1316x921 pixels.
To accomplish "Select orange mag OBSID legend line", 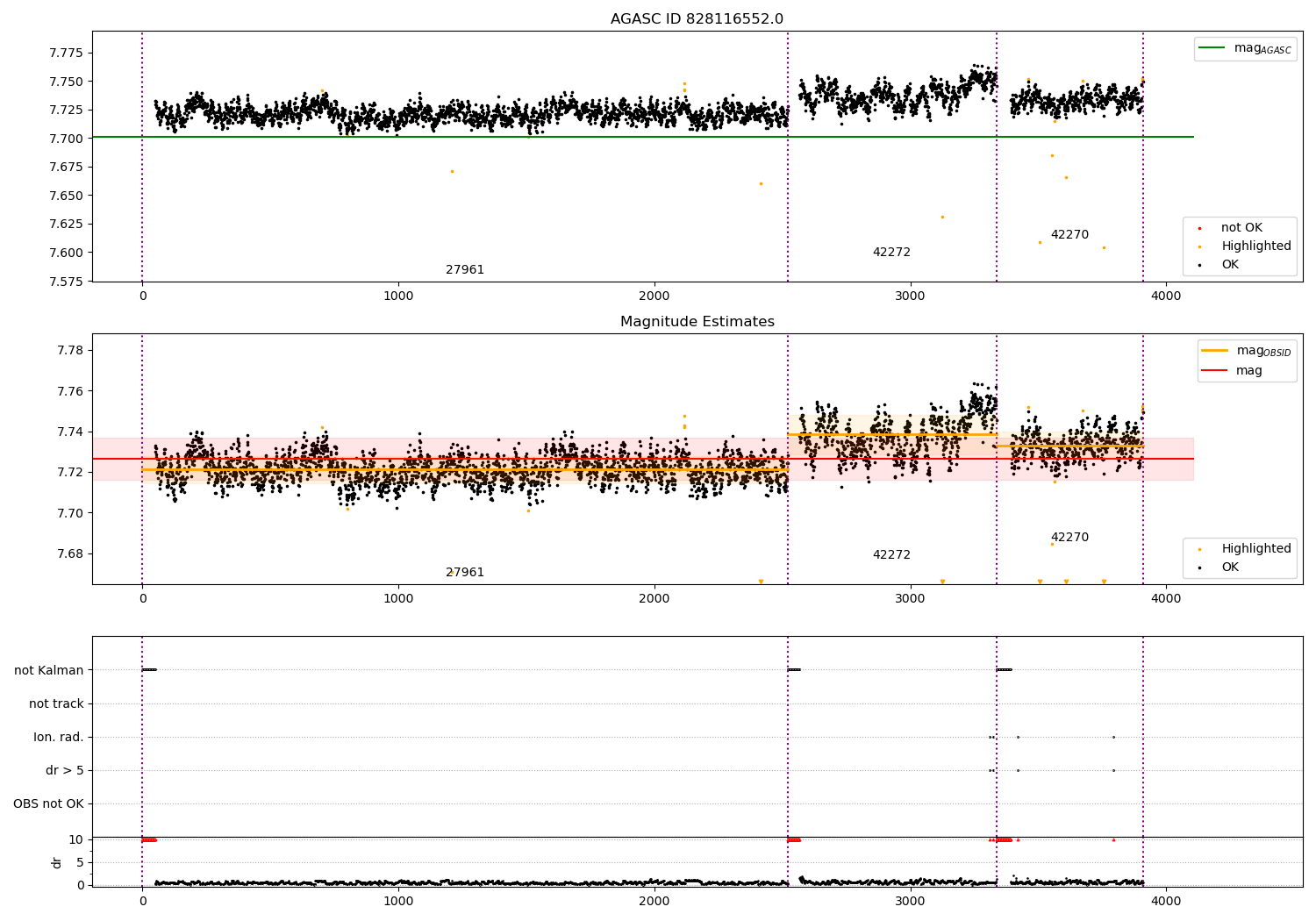I will point(1214,351).
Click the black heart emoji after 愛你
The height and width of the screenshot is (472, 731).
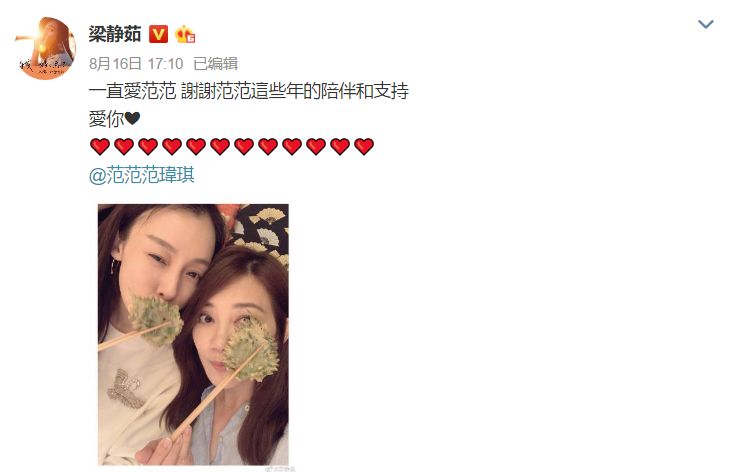click(132, 118)
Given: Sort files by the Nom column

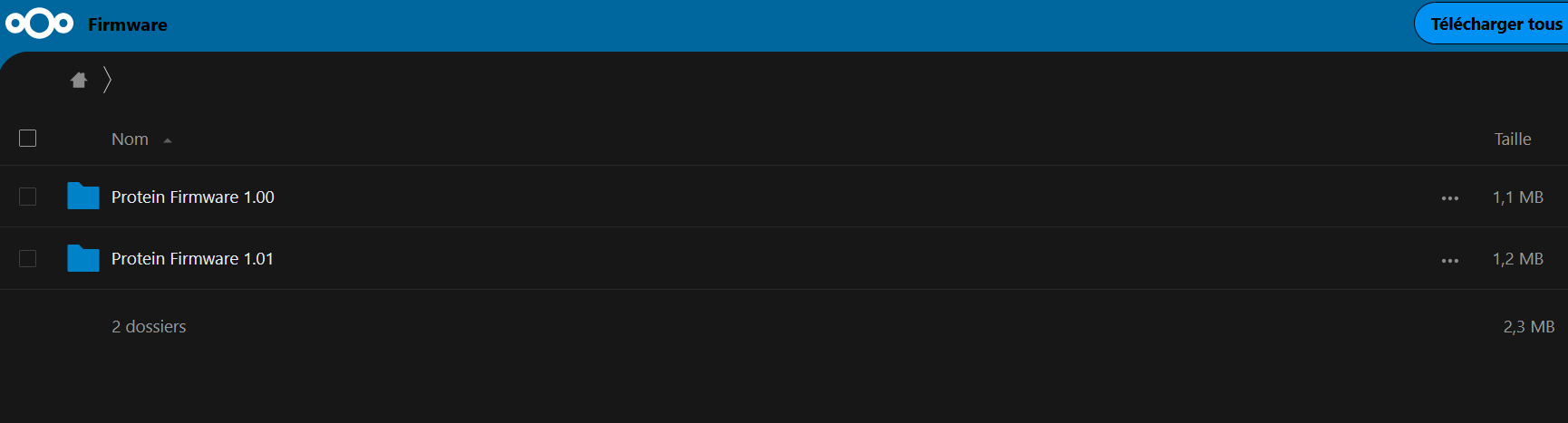Looking at the screenshot, I should (x=130, y=139).
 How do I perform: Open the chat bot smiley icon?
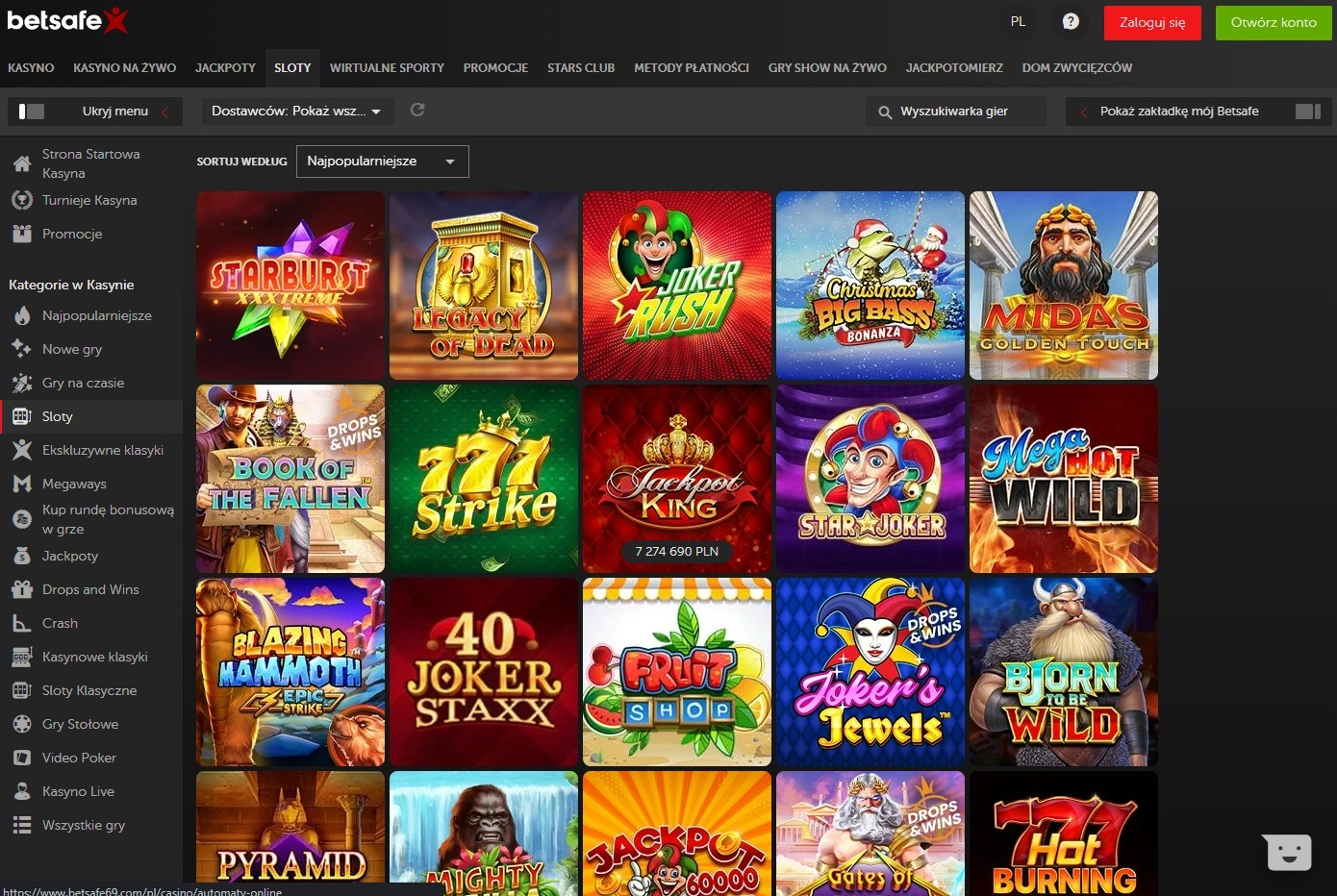point(1287,852)
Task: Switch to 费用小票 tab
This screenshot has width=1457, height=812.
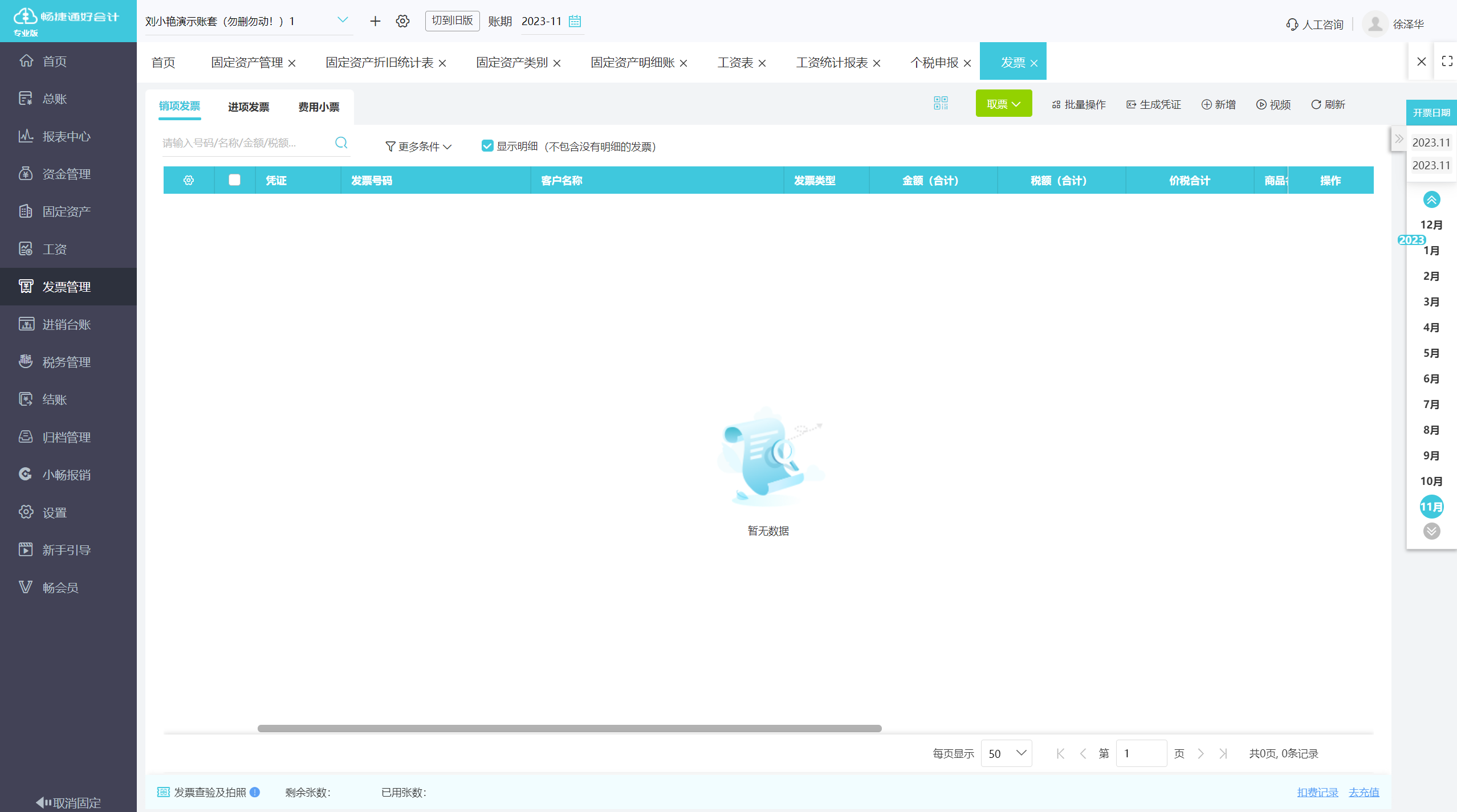Action: click(x=318, y=106)
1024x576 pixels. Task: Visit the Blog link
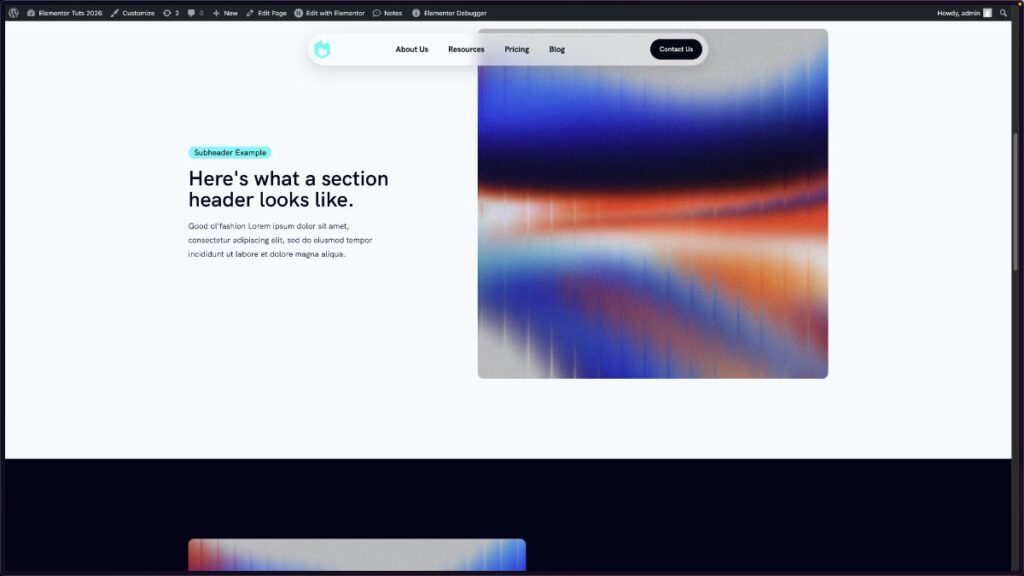pos(557,49)
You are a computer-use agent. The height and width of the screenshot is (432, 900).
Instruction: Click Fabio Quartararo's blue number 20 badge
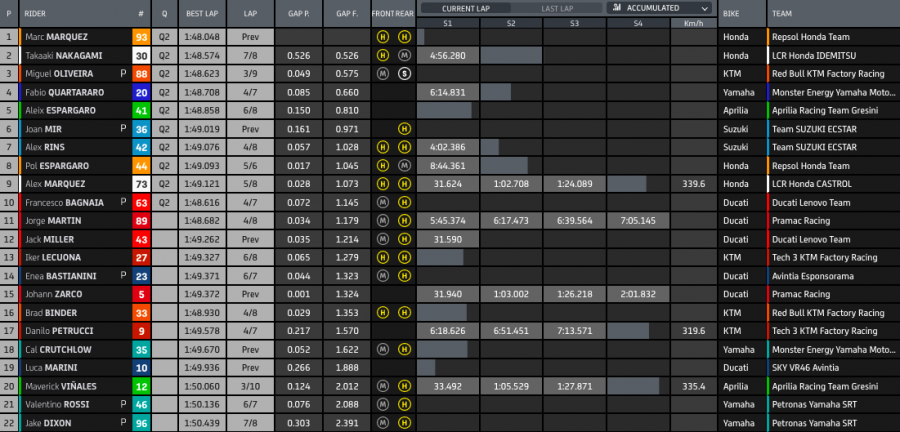pyautogui.click(x=142, y=92)
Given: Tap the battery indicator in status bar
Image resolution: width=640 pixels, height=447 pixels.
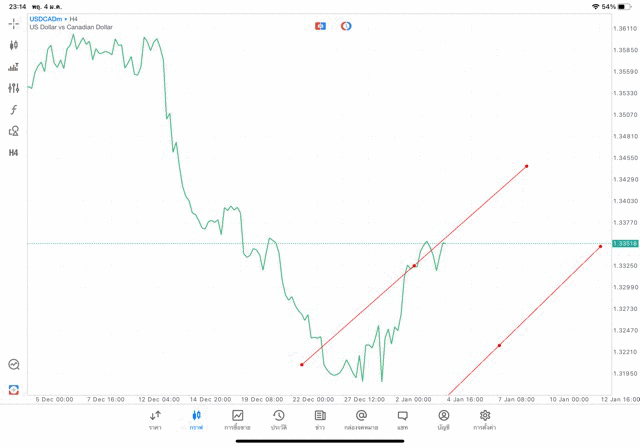Looking at the screenshot, I should point(620,6).
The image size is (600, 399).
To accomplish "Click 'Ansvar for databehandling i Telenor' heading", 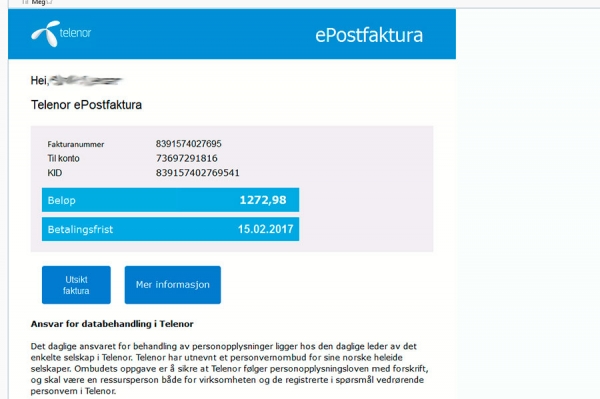I will pos(112,324).
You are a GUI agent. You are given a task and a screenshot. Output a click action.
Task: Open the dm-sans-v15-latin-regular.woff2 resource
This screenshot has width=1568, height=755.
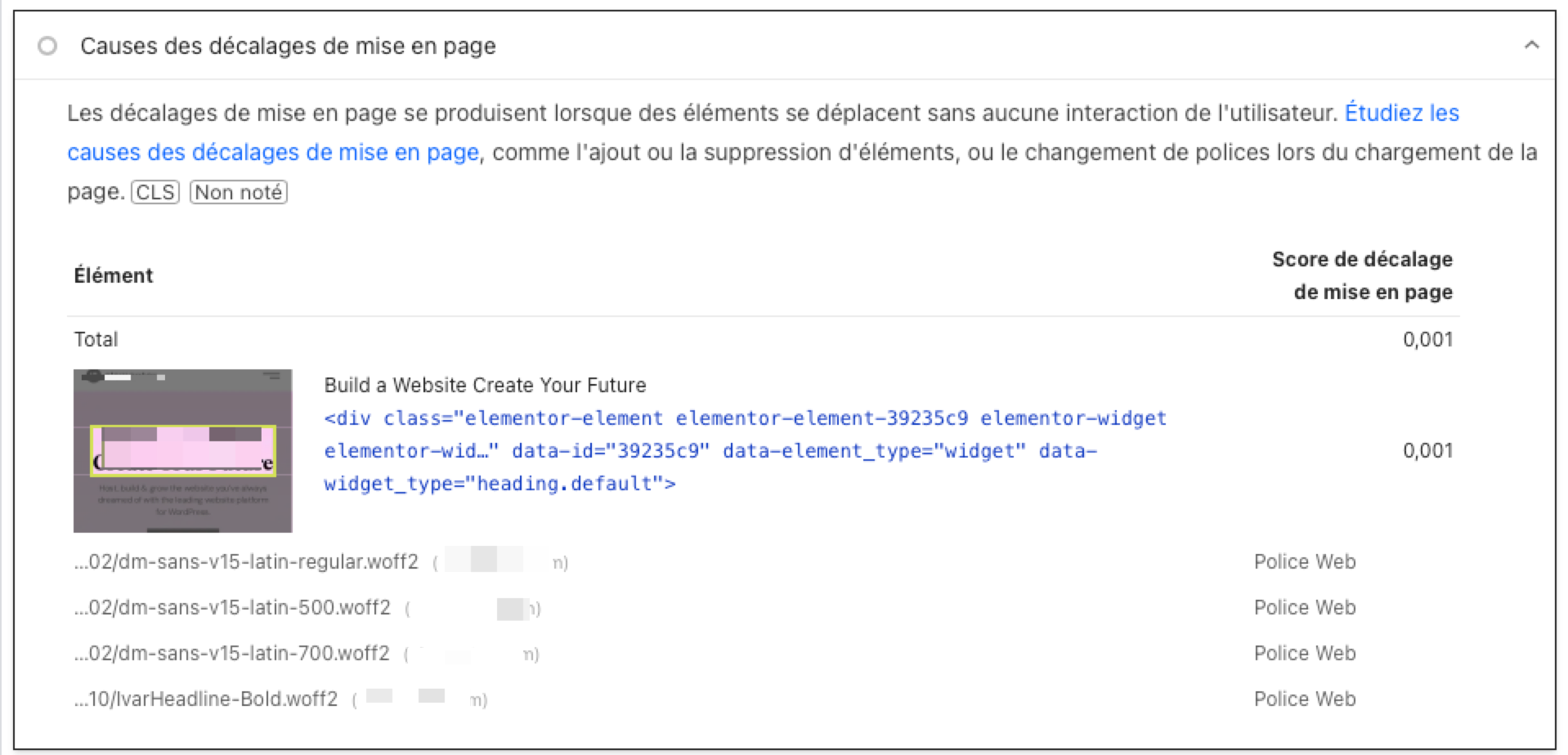tap(246, 562)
··········
Your goal: Each line of the material that holds the string "agent" counts once; give the total alone.

Solution to the problem: 2